SELECTED EXCERPT START

A 78-year-old man with a left superior parietal hematoma. Fast spin-echo T2-weighted image shows a 3.5 cm lobar hematoma ( open arrow). Maximum width of high signal around it ( between small black arrows) is 1.5 cm and the VE ratio is 43%. Contrast-enhanced MRI 3 months later showed no evidence of tumor or vascular malformation

Of the 29 hematomas with a VE ratio≥50%, 19 (66%) were associated with a neoplasm; the sensitivity, specificity, positive and negative predictive values of this cutoff point were 86, 78, 66, and 92% respectively. Of the 14 with a ratios≥100%, that is, where the zone of edema was at least as wide as their mean diameter, 10 (71%) were associated with a tumor; the sensitivity, specificity, positive and negative predictive values were 45, 91, 71, and 78%, respectively. All six hematomas with a VE ratio≥150% were caused by neoplasm.

Discussion

The diagnosis of tumor as the underlying cause of an intracranial hematoma is both difficult and important. Although neoplasms account for only 2–10% of all brain hematomas, the prognosis is much more grave than other causes [1, 2, 3]. Significant hemorrhage is associated with up to14% of brain metastases, particularly lung carcinoma and melanoma, and with 2–4% of primary brain neoplasms, notably glioblastoma multiforme, oligodendroglioma, and ependymoma [3, 16, 17]. Our study extends the observations of Atlas et al. [10], detailed above, by suggesting a simple method for quantifying edema around a hematoma. We realize that a more accurate method of measuring the hematoma and edema would have been to trace and summate regions of interest on each image to obtain a volume. However, the VE ratio is more simple and practical. Our findings corroborate the observation of Atlas et al. [10] that tumor-associated hematomas are surrounded by a wider zone of high signal on T2-weighted images than non-neoplastic hematomas.

SELECTED EXCERPT END

EXERCISE REQUIREMENTS:
[A] According to the hematoma study excerpt, what share of all brain hematomas do neoplasms account for?
[B] In the hematoma study excerpt, restate the passage that begins with the words "A 78-year-old man" and ends after the words "caused by neoplasm.", putting "tumor" wherever "neoplasm" appears.
[C] Extend the hematoma study excerpt, starting after its final sentence.

LISTED RECORDS START

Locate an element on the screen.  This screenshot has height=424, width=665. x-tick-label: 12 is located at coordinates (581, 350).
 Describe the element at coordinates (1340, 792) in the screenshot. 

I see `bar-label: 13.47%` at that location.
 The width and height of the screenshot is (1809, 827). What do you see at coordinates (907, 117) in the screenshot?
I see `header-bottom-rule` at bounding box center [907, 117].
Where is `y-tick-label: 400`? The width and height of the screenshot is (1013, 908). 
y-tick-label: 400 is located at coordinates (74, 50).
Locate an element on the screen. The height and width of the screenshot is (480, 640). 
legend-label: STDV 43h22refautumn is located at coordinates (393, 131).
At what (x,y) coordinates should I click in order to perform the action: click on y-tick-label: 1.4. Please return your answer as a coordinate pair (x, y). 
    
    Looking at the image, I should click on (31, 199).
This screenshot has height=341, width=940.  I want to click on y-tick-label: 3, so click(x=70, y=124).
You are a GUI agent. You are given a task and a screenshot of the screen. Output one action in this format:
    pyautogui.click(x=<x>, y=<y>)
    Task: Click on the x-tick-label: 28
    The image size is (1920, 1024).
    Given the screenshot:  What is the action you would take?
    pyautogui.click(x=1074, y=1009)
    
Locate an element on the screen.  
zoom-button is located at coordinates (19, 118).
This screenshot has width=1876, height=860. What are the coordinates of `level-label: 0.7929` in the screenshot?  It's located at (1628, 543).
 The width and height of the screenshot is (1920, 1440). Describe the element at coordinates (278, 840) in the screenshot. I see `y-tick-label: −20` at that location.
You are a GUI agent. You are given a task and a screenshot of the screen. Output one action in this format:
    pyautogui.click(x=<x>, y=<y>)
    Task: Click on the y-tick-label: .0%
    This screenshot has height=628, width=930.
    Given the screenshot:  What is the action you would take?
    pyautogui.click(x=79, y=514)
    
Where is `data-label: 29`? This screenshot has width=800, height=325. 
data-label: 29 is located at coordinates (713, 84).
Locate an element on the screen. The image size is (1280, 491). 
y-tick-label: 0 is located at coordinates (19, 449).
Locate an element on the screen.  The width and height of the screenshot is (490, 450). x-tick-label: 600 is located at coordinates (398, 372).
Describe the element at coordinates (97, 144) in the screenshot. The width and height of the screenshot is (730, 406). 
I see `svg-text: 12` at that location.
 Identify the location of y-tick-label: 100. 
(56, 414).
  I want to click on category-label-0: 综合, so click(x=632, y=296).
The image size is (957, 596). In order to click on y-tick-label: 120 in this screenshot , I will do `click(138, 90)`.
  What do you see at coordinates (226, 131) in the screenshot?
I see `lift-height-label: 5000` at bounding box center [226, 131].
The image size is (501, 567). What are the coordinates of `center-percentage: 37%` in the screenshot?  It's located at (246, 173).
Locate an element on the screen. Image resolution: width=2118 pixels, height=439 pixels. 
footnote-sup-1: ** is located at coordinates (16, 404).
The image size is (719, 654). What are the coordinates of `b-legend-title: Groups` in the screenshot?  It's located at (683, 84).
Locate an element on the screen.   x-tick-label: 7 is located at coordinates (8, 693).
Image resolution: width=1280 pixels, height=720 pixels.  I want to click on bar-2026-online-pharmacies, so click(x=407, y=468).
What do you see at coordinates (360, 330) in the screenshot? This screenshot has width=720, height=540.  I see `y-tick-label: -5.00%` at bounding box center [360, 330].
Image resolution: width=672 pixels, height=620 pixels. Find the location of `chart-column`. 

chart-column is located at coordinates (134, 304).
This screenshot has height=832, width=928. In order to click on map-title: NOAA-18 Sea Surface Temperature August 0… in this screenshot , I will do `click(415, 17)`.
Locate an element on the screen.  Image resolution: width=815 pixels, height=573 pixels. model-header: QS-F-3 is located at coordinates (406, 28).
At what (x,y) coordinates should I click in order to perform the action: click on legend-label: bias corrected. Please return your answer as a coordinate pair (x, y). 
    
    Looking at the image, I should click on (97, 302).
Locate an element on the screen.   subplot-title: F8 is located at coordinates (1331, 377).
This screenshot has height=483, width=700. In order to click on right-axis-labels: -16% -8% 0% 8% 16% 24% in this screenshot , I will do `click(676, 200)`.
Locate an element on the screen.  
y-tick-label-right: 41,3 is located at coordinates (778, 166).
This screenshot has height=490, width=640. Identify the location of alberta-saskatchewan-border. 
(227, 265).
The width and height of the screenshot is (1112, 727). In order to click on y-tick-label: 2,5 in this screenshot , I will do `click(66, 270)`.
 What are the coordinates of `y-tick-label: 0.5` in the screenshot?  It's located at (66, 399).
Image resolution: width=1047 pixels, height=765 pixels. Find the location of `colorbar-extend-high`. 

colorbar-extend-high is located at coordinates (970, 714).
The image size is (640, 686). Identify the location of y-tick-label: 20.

LISTED RECORDS END

ANSWER SET:
[A] Neoplasms account for only 2–10% of all brain hematomas.

[B]
A 78-year-old man with a left superior parietal hematoma. Fast spin-echo T2-weighted image shows a 3.5 cm lobar hematoma ( open arrow). Maximum width of high signal around it ( between small black arrows) is 1.5 cm and the VE ratio is 43%. Contrast-enhanced MRI 3 months later showed no evidence of tumor or vascular malformation

Of the 29 hematomas with a VE ratio≥50%, 19 (66%) were associated with a tumor; the sensitivity, specificity, positive and negative predictive values of this cutoff point were 86, 78, 66, and 92% respectively. Of the 14 with a ratios≥100%, that is, where the zone of edema was at least as wide as their mean diameter, 10 (71%) were associated with a tumor; the sensitivity, specificity, positive and negative predictive values were 45, 91, 71, and 78%, respectively. All six hematomas with a VE ratio≥150% were caused by tumor.

[C]
Although we have used the term "vasogenic edema", high signal around a tumor on T2-weighted images has been attributed to interstitial edema, microscopic infiltrative tumor, or both. Peritumoral edema is predominantly vasogenic since "leaky" neoplastic microvessels permit extravasation of water, electrolytes, and plasma proteins into brain tissue [18, 19]. Hyperpermeability occurs because a structural deficiency of the blood brain barrier [20, 21]. The porous neovessels may also be relatively more friable and predispose to intratumoral hemorrhage [22, 23]. But in addition to a deficiency of endothelial integrity, both primary brain tumors and metastases have been shown to produce vascular endothelial permeability and growth factors [19, 21]. These cytokines act directly on endothelial cells to increase permeability selectively to proteins and are also potent mitogens that induce angiogenesis [24]. High signal around both high- and low-grade primary brain tumors may also be explained by microscopic, infiltrative tumor [25, 26]. In white matter beyond tumor margins defined by contrast-enhanced MRI, and in some cases even beyond surrounding high signal, nests of tumor can be identified in stereotactic biopsy specimens [25]. This is true even in low-grade neoplasms that are grossly well-defined at neurosurgery or on imaging [26].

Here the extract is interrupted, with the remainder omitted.